Malcolm Maclagan

Personal information
- Full name: Malcolm Duperier Maclagan
- Born: 22 May 1907 Murree, Punjab, British India
- Died: August 1997 (aged 90) Dorset, England
- Relations: Myrtle Maclagan (sister)

Domestic team information
- 1936–1937: Europeans

Career statistics
| Competition | First-class |
| Matches | 2 |
| Runs scored | 43 |
| Batting average | 10.75 |
| 100s/50s | 0/0 |
| Top score | 21 |
| Balls bowled | 18 |
| Wickets | 0 |
| Bowling average | – |
| 5 wickets in innings | – |
| 10 wickets in match | – |
| Best bowling | – |
| Catches/stumpings | 1/– |
- Source: ESPNcricinfo, 24 September 2017

= Malcolm Maclagan =

English cricketer and military engineer

Malcolm Duperier Maclagan (22 May 1907 – August 1997) was an English military engineer and first-class cricketer.

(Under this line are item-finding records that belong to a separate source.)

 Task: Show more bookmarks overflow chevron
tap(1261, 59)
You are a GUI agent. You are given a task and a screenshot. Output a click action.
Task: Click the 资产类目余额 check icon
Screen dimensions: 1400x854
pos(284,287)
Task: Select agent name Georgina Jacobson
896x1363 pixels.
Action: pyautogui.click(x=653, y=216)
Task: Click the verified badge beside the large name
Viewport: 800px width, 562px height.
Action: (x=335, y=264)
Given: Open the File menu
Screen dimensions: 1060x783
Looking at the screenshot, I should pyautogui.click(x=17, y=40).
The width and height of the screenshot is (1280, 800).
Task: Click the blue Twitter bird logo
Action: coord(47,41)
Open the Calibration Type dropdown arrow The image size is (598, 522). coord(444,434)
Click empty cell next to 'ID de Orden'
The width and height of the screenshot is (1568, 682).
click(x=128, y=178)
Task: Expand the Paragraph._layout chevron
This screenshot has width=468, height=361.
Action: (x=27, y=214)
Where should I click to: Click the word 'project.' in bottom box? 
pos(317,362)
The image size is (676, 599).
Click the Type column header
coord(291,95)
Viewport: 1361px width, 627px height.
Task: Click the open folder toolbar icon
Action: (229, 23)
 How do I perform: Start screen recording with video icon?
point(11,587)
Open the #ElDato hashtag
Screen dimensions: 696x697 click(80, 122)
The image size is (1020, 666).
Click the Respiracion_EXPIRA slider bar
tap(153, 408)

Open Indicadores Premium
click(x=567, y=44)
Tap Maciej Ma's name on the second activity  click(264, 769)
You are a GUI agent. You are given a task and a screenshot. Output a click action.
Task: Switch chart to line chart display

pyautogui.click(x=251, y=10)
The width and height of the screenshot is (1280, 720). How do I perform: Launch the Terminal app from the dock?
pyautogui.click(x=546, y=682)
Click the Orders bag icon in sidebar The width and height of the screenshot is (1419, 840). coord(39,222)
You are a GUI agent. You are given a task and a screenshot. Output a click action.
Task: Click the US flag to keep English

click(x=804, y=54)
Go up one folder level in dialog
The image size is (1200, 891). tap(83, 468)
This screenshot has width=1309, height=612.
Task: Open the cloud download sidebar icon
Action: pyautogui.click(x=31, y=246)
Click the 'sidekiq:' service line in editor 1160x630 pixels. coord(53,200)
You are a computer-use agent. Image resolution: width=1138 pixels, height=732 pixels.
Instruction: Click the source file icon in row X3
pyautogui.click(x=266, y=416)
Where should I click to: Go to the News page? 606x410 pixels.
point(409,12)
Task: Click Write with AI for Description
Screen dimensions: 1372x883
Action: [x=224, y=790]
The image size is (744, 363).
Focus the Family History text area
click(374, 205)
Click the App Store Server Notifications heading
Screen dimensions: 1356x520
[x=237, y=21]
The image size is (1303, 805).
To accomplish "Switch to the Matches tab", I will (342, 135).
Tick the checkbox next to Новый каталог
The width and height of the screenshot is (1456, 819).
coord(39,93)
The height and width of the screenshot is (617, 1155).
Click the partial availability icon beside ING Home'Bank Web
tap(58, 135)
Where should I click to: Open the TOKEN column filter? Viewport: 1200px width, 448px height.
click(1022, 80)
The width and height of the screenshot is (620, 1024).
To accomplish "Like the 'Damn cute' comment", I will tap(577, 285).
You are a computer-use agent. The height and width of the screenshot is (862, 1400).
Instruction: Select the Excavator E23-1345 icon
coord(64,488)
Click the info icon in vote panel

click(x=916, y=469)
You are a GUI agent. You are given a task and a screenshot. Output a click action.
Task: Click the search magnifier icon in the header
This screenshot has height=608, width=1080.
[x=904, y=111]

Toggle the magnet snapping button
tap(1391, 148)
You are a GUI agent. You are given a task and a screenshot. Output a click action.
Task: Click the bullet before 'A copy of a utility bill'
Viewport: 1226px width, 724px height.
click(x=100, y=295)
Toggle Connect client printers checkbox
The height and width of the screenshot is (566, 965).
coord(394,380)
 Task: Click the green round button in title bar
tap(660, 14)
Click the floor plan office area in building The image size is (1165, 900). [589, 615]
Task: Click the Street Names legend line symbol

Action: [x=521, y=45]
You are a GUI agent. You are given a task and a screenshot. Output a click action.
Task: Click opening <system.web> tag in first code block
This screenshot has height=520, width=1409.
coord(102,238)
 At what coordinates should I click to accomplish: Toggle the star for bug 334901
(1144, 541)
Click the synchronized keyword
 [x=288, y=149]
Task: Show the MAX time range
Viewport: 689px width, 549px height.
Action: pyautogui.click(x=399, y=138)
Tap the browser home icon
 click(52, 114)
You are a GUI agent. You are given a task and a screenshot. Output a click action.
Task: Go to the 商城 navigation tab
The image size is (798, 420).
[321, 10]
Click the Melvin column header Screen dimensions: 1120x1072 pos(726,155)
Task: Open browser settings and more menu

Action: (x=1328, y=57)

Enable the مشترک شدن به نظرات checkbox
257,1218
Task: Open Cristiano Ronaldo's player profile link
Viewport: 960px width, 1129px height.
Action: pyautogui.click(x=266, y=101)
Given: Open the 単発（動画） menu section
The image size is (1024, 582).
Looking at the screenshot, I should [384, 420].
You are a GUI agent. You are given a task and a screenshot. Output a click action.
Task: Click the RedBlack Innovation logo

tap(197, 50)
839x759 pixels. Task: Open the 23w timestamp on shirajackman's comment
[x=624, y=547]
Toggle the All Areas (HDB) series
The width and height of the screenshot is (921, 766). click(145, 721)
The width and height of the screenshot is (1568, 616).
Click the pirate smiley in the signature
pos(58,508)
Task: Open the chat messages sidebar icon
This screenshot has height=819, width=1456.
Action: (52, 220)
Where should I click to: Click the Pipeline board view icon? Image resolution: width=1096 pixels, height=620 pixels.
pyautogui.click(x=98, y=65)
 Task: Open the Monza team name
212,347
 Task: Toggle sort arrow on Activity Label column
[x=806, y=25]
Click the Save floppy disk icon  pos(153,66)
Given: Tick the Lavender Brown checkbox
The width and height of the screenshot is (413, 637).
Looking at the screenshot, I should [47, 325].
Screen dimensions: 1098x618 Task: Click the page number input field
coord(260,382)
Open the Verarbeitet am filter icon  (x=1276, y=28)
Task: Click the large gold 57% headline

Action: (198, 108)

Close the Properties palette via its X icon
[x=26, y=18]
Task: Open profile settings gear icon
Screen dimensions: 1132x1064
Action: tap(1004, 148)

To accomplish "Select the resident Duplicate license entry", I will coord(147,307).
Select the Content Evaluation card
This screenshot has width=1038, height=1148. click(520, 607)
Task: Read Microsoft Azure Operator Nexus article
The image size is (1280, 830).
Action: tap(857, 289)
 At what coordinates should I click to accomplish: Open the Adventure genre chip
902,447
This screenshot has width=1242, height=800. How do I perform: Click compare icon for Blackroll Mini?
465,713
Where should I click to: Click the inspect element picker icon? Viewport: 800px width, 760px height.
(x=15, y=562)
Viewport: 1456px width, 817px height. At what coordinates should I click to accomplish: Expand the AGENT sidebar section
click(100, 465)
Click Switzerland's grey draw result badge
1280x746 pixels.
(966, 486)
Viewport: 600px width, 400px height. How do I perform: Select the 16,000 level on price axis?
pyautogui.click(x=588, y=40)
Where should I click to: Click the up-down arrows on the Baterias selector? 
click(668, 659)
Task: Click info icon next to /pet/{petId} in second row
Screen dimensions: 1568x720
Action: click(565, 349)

Maclagan was born in Murree, Punjab, India on 22 May 1907, the one of four children born to Robert Smeiton Maclagan and Beatrice Ethel (née Duperier). He followed his father into the Royal Engineers, graduating from the Royal Military Academy in 1927. He was promoted to lieutenant in 1930, to captain in 1938, to major in 1944 and to lieutenant colonel in 1950. He retired from the army on 21 May 1959.

During his service, he was posted to India, where he played two first-class cricket matches for the Europeans cricket team. In January 1936, he scored 16 and 4 during an innings loss to the Indians, while in the corresponding fixture the following year, he scored 2 and 21. His sister, Myrtle Maclagan, played fourteen times for the England women's cricket team, scoring over 1,000 runs and taking more than 50 wickets.